In Salesforce Security control is done by system level  and Application Level Security. In this article we should able to get knowledge on security control in Salesforce. Salesforce Security is of two types they are

  • System Level Security.
  • Application Level Security.

    salesforce security

    salesforce security

System Level Security.


  • Single Sign-On.
    • Federated Authentication.
    • Delegate Authentication.


  • OAuth.

  Social Sign –On.

  • Twitter.
  • Facebook.
  • Sales force.
  • Google.
  • Janrain: provides 25+ different authentication users.

Application Level Security.

  1. Object Level Security.
  2. Field Level Security.
  3. Record Level Security.

Salesforce Security : Object Level 

This object level Salesforce Security is also called as Object Level Permission”. In this section we can control the data. Object  Level security is one of the level of the security in salesforce in which we provide or access controlled permission to the prescribed user.  Object level security can have the following features.

  1. We can prevent the user from editing, seeing, creating, deleting and managing a particular type of object.
  2. We can hide the entire TAB from a user.

Object Level security can be done in the following Sections.

  • Permission Sets.
  • Profiles

Permission Sets : In this Permission sets we define the access level of the user. Generally we determine what a user can do in the applications. These are used to grant additional permission to a user. Profiles : In Object level Security, Profiles are assigned to the user by system administrator. A profile can be assigned to many users where as a user can have only one Profile.

Salesforce Security :-  Field Level

Here  we control the user to see, edit, delete of a particular field in the object. In some situation like if we want to grant access control over Object to a user but the user should not be able to access some particular fields in that objects then we go for Field Level Security.

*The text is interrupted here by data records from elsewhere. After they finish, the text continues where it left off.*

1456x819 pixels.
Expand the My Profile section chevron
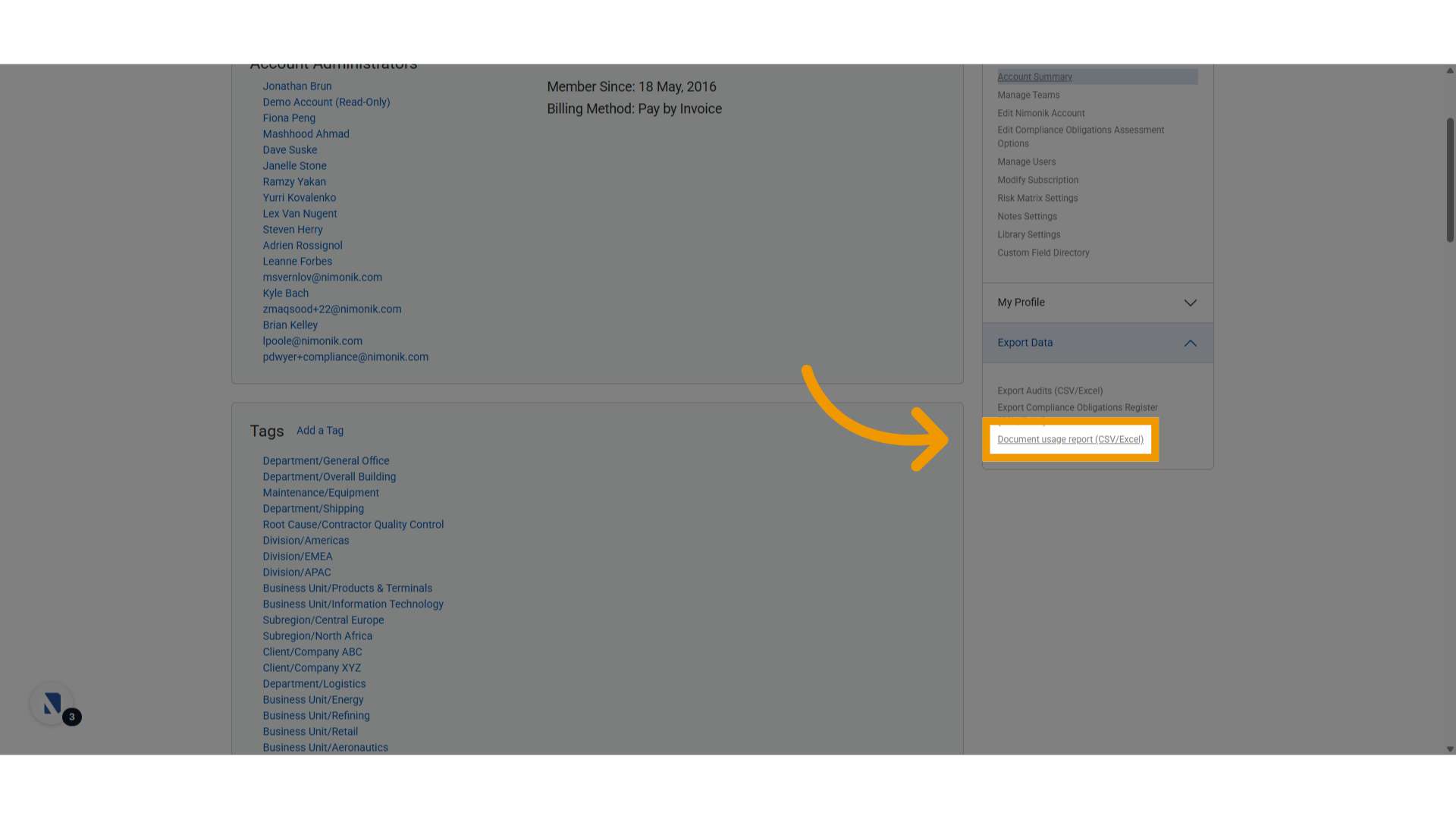1190,303
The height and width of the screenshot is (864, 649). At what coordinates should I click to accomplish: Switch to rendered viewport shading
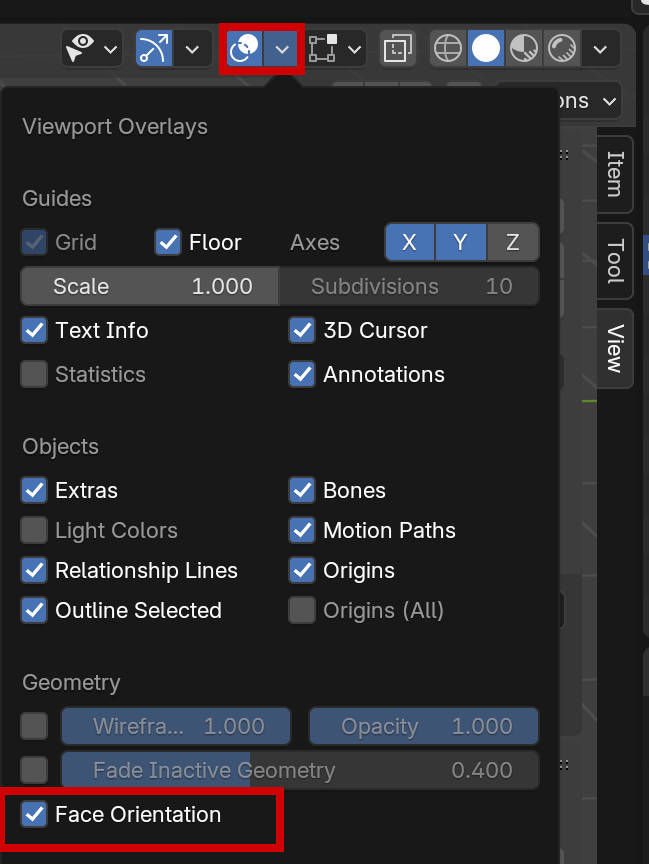(562, 48)
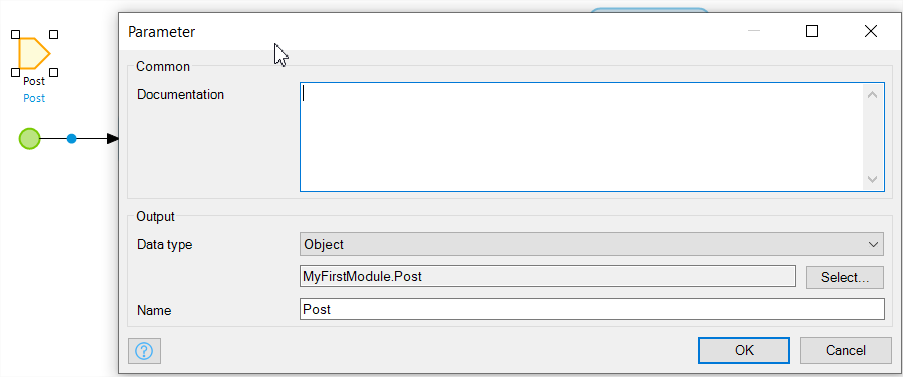Cancel the Parameter dialog

click(x=845, y=350)
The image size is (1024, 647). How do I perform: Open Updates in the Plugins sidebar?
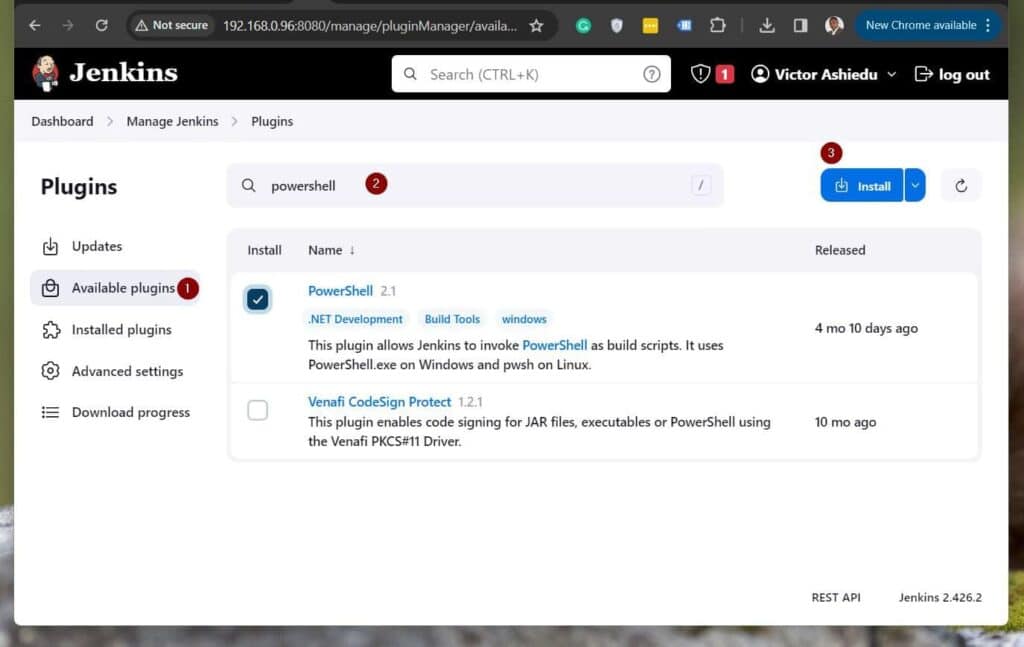96,246
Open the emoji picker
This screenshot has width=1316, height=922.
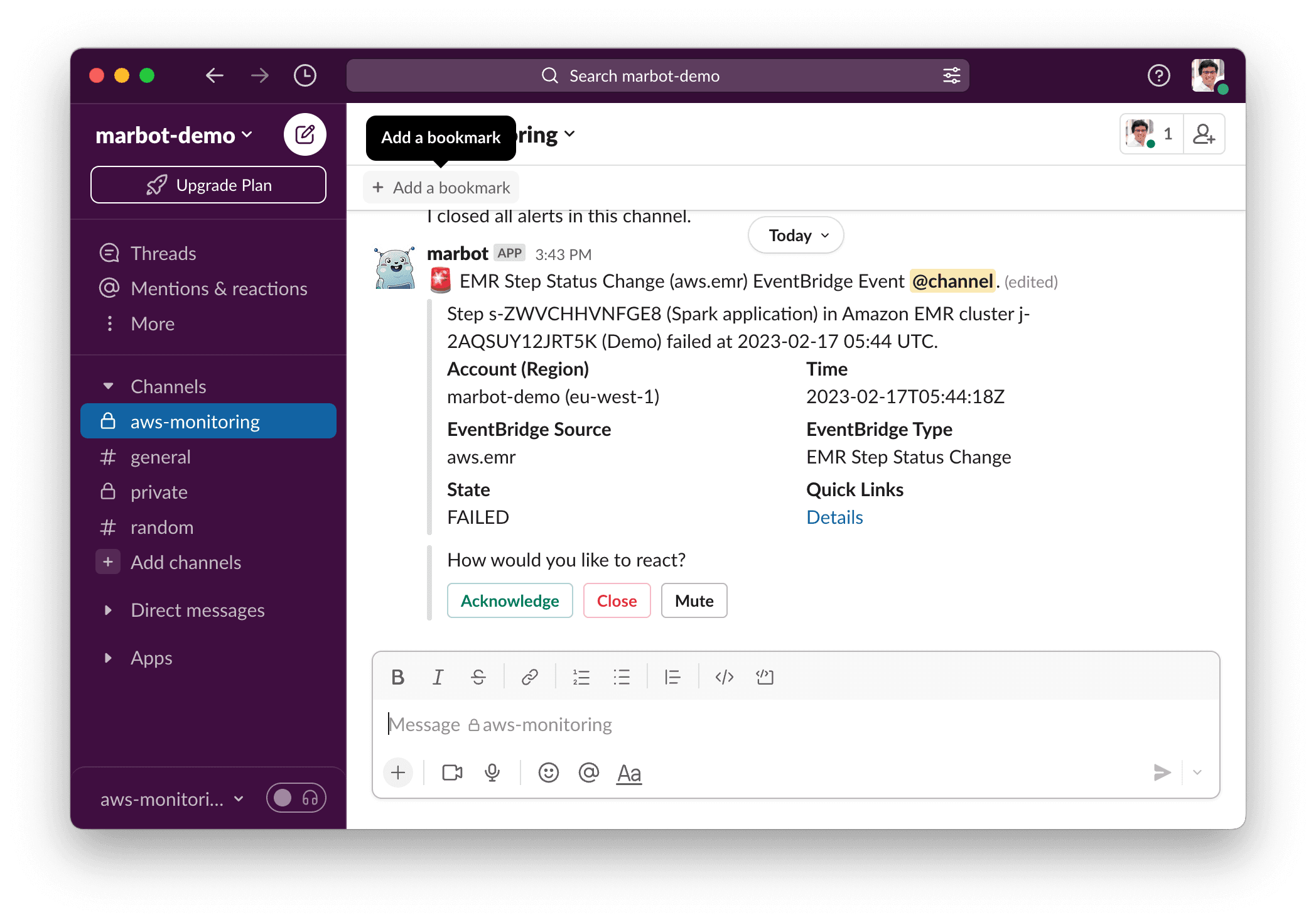click(548, 773)
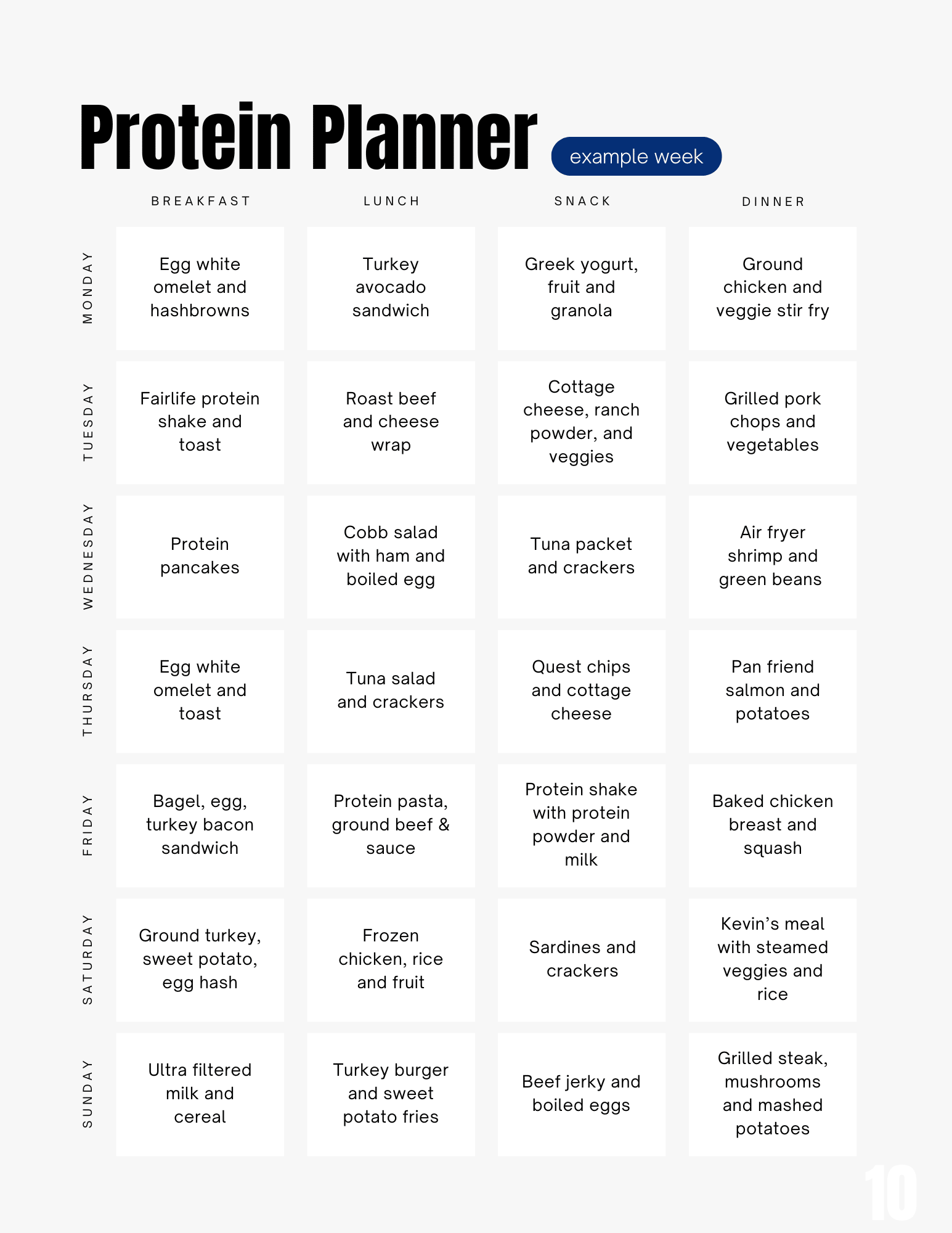Click the "Pan friend salmon and potatoes" cell
Screen dimensions: 952x1233
point(772,690)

Field Level Security can be controlled by Profiles and Permission sets.

= > Profiles.

  • Page Layouts.
  • IP Ranges.
  • Login Hours.
  • Desktop.
  • Client Access.

= > Permission sets.

  • App Permissions.
  • Record Types.
  • Tab Settings.
  • Assigned Apps.
  • Object Permissions.
  • Field Level Security.
  • Apex Classes
  • Visual Force Pages

Salesforce Security :- Record Level .

After setting Object and Field Level Security the situation may arise like if a user is eligible to access a particular Record in a Object there we use this sharing method . This can be done by the following settings.

  • Org Wide Defaults.
  • Role Hierarchy.
  • Sharing Rules.
    • Manual Sharing.
    • Criteria Based sharing.

Organization-wide-Level Security

Determining Organization wide Defaults is the first step in record level security. This is the most restrictive level of locking the data to a user. Here if we give Read-Only accessibility to a user then the user is only made to Read to a particular Record.

Role Hierarchy.

After setting Organization wide default setting next step is to make settings in Role Hierarchy. Here we can give wider access to a record s with role Hierarchy. In Role Hierarchy we create Role Hierarchies for a organization.

Sharing Rules.

Sharing Rules makes automatic exceptions to organization wide defaults settings for particular users in an organization. Sharing rules can be done by manual sharing, criteria based sharing and Apex managed sharing.

Declarative Features of Record level security.

  • What objects can I access?
  • What page layouts can I See?
  • What fields can I Access?
  • Which tabs can I view?
  • Which records types can I see?
  • Which Apex classes are accessible for me?
  • Which Visualforce pages can I access?